The federal review estimated the construction of the shorter plan would be carried out in phases and could take up to 11½ years. It was unclear how much the timeline would change with recent revisions.

FROM said its incorporation of an underground facility would better cope with pick-up and drop-off activity at the station while relieving surrounding streets of traffic.

“While this change will affect start-up costs, it addresses many of the challenges of expanding regional access in downtown Washington DC, and we believe the impact of this new strategy will benefit society and the many citizens using this historic multimodal transportation hub. in the long run, “the agency said in a statement.

FRA’s original plan required 1,575 parking spaces, down from the existing 2,200. That would have been in line with what’s available at stations in Philadelphia and Boston, according to project documents.

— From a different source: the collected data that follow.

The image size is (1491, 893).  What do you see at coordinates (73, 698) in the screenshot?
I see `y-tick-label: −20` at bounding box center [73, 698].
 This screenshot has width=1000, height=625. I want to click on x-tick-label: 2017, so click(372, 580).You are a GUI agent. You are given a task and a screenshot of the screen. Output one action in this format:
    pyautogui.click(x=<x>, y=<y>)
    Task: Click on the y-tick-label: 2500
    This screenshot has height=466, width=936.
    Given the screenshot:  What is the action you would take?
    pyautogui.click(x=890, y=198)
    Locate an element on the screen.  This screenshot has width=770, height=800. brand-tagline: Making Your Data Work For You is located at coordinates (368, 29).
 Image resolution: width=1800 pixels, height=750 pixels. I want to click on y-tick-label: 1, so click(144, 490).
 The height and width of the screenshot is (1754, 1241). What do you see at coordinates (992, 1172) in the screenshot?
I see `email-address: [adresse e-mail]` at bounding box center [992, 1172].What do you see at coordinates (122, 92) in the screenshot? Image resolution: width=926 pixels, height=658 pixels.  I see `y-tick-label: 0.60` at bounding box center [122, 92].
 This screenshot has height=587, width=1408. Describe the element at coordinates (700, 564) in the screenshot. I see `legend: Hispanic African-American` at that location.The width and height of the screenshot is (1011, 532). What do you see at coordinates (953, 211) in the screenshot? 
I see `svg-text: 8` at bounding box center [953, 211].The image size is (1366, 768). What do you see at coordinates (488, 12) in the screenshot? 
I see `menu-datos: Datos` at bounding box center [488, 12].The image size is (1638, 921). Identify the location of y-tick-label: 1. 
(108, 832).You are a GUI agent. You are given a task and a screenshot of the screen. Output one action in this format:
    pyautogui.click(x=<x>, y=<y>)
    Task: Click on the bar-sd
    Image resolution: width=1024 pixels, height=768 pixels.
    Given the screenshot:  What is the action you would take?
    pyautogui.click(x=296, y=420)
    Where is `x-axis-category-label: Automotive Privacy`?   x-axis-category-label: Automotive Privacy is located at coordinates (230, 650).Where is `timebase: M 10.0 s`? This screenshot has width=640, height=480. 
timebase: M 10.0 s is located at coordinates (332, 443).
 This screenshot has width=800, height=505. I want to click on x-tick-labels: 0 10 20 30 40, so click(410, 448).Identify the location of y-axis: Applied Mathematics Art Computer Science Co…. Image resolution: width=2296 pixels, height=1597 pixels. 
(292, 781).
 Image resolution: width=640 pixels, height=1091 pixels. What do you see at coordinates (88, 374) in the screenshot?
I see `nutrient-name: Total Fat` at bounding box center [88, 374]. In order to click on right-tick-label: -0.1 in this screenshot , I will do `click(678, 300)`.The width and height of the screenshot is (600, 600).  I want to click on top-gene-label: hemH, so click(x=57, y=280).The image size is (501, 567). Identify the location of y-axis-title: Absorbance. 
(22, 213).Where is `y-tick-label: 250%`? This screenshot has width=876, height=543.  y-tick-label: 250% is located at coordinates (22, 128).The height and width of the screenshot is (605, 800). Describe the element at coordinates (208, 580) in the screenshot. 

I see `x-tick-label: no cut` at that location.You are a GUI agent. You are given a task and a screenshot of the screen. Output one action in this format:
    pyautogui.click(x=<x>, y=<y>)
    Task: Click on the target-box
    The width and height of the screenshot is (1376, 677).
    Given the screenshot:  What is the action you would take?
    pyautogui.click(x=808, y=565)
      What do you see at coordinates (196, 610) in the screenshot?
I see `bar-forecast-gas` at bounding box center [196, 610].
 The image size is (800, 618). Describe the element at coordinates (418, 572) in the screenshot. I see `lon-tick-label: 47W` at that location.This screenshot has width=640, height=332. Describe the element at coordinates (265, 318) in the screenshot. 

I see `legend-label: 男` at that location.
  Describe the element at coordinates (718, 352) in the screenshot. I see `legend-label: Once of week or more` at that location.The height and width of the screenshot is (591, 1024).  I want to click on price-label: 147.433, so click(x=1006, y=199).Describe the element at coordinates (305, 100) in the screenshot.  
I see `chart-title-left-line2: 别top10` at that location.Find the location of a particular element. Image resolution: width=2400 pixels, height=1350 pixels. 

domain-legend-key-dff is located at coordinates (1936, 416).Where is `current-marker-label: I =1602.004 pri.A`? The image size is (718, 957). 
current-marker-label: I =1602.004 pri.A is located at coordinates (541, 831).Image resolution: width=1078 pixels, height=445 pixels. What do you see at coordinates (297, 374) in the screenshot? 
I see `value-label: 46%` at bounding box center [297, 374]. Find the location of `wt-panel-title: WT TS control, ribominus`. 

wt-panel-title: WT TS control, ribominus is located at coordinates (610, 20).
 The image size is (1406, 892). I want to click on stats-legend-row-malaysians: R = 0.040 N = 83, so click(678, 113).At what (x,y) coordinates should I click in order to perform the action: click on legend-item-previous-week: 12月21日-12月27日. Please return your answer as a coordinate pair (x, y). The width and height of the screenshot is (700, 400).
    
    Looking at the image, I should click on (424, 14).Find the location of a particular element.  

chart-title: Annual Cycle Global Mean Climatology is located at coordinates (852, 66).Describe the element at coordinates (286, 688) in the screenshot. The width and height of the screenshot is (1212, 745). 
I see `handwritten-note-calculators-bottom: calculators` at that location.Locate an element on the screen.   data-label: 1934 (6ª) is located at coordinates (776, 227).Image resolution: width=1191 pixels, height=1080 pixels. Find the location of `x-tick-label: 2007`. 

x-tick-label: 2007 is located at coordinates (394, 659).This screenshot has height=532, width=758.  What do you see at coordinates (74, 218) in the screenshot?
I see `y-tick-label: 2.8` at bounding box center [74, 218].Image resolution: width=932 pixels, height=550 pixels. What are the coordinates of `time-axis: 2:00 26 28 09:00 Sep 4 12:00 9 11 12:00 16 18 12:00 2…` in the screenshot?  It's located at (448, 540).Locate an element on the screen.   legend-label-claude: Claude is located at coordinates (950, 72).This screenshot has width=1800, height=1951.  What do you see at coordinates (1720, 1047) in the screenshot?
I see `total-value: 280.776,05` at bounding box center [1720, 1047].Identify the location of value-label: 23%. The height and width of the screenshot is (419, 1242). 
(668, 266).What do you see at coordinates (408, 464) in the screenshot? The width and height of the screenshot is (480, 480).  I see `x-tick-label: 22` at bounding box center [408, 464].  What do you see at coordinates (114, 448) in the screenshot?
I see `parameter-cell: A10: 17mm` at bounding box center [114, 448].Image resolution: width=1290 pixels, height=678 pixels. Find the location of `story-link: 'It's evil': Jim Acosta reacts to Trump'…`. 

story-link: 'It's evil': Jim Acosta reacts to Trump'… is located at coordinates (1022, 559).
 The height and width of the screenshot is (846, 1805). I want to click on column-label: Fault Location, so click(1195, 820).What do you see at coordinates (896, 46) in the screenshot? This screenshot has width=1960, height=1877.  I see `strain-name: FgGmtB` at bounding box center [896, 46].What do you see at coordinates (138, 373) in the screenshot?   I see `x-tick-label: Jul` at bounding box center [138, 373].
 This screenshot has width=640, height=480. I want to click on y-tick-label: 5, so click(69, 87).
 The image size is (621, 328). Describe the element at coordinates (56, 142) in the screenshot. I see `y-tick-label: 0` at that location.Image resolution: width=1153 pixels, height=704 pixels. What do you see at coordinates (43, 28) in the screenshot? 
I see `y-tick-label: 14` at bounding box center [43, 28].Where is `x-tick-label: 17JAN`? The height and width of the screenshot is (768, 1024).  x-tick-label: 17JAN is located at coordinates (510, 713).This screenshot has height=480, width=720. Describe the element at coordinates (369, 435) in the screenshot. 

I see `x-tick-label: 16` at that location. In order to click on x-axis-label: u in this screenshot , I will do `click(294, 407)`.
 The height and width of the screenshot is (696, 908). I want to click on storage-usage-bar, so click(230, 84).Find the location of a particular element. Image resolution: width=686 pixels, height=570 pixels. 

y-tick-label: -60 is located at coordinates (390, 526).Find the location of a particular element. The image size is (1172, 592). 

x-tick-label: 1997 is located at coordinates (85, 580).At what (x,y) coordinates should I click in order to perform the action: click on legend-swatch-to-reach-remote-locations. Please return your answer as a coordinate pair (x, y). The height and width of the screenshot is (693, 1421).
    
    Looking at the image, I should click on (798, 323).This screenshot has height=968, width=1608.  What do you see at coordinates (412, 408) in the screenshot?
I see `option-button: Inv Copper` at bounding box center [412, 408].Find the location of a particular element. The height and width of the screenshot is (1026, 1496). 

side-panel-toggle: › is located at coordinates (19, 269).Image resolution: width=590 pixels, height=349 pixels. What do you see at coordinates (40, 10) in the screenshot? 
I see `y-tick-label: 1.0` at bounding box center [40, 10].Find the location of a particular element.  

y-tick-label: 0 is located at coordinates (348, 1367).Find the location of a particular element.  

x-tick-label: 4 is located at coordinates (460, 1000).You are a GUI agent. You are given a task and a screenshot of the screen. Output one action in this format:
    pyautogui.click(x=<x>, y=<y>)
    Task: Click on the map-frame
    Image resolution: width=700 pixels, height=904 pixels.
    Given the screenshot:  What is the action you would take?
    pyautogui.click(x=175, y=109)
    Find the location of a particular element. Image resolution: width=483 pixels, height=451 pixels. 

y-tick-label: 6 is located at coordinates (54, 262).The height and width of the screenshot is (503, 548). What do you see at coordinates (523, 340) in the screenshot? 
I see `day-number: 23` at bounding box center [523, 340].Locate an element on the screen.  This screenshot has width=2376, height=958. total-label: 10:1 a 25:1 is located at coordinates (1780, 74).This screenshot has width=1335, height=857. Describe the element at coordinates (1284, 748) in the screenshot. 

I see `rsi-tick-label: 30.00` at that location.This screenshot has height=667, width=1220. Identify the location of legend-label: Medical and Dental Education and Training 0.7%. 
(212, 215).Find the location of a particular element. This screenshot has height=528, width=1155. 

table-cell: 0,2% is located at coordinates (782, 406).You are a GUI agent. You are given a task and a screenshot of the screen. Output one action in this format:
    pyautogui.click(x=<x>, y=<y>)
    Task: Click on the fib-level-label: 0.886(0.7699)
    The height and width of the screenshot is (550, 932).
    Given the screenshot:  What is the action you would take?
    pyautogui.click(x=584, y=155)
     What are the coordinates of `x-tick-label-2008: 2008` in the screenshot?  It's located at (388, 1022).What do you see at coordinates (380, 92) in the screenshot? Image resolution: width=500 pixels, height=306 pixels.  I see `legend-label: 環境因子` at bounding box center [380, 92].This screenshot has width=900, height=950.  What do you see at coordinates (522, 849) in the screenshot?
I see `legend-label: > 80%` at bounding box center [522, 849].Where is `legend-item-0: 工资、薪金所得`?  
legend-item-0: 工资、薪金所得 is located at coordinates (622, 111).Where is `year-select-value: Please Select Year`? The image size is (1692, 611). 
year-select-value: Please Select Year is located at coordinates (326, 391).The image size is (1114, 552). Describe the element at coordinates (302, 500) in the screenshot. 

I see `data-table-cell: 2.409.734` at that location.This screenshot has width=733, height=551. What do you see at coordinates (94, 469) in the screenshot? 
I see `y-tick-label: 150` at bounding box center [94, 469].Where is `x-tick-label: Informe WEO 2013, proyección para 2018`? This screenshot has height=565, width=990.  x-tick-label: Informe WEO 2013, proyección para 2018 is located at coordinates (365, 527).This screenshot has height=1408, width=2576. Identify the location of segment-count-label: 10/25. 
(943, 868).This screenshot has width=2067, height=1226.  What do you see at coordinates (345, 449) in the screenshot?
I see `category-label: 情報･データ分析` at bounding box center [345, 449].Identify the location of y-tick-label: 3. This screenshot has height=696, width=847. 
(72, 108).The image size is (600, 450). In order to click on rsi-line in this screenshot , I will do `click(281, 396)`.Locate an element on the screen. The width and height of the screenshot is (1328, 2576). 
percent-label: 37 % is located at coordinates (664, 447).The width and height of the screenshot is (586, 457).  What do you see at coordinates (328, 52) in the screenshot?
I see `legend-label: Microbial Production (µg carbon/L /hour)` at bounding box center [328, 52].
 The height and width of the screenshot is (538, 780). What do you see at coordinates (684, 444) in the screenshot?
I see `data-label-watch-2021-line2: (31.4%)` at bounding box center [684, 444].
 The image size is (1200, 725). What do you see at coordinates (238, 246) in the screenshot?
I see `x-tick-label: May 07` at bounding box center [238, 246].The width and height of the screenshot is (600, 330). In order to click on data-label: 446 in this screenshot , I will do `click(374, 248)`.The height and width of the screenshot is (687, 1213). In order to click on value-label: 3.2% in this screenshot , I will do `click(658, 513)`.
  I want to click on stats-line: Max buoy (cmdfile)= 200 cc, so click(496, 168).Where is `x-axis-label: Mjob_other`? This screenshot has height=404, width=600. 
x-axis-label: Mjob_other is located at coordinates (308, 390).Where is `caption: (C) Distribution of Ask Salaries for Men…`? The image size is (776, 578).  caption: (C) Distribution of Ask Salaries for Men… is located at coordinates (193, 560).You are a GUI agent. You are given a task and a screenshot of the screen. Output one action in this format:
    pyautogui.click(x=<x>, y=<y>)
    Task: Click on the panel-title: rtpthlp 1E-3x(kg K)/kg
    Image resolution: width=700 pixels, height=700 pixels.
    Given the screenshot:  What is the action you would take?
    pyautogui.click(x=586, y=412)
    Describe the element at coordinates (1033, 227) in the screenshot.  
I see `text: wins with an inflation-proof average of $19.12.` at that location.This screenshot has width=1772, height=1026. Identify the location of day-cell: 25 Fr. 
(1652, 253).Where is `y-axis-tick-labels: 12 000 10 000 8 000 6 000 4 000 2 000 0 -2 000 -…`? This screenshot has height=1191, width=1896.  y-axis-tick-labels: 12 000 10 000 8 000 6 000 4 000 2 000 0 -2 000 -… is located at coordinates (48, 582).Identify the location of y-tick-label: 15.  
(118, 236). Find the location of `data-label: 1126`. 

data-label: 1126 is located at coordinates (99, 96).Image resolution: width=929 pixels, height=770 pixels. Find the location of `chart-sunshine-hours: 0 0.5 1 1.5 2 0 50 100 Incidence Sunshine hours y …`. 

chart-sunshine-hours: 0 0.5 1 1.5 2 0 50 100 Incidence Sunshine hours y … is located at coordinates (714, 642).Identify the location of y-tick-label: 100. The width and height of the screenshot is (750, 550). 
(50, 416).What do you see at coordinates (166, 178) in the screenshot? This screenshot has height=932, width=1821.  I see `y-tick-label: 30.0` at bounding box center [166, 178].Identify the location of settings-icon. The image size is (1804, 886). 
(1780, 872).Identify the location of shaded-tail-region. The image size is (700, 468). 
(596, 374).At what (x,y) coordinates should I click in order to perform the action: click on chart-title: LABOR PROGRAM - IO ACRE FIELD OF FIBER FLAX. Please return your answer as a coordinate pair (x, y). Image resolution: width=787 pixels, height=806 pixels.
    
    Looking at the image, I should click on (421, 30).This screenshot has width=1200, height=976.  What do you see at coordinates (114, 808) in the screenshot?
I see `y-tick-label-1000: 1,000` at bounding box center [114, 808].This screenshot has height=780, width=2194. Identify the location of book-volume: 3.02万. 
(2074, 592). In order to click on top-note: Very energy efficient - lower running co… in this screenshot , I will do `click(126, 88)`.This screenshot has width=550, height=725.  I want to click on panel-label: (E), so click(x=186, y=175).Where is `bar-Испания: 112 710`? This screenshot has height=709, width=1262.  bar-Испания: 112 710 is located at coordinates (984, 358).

However, New York’s Penn Station and many other train stations throughout the United States and the world do not have on-site parking.

City leaders said the multi-level replacement garage was at odds with the city’s efforts to reduce car traffic. Among those sending letters in opposition to the federal agency were Mayor Muriel E. Bowser (D) and Norton. The National Capital Planning Commission, which oversees the project and provides planning guidance for federal lands and buildings in the Washington region, also asked the FRA to include a parking program that “significantly reduces parking.”

The revised concept is expected to reduce the parking garage by nearly 1,600 spaces by as much as 50 percent, Planning Commission officials said.

Anita Cozart, interim director of the DC Office of Planning, recently praised the response to the city’s feedback, saying the FRA, Amtrak and USRC had listened to revise the plans, particularly related to parking improvements, the bus facility and vehicle access to the station.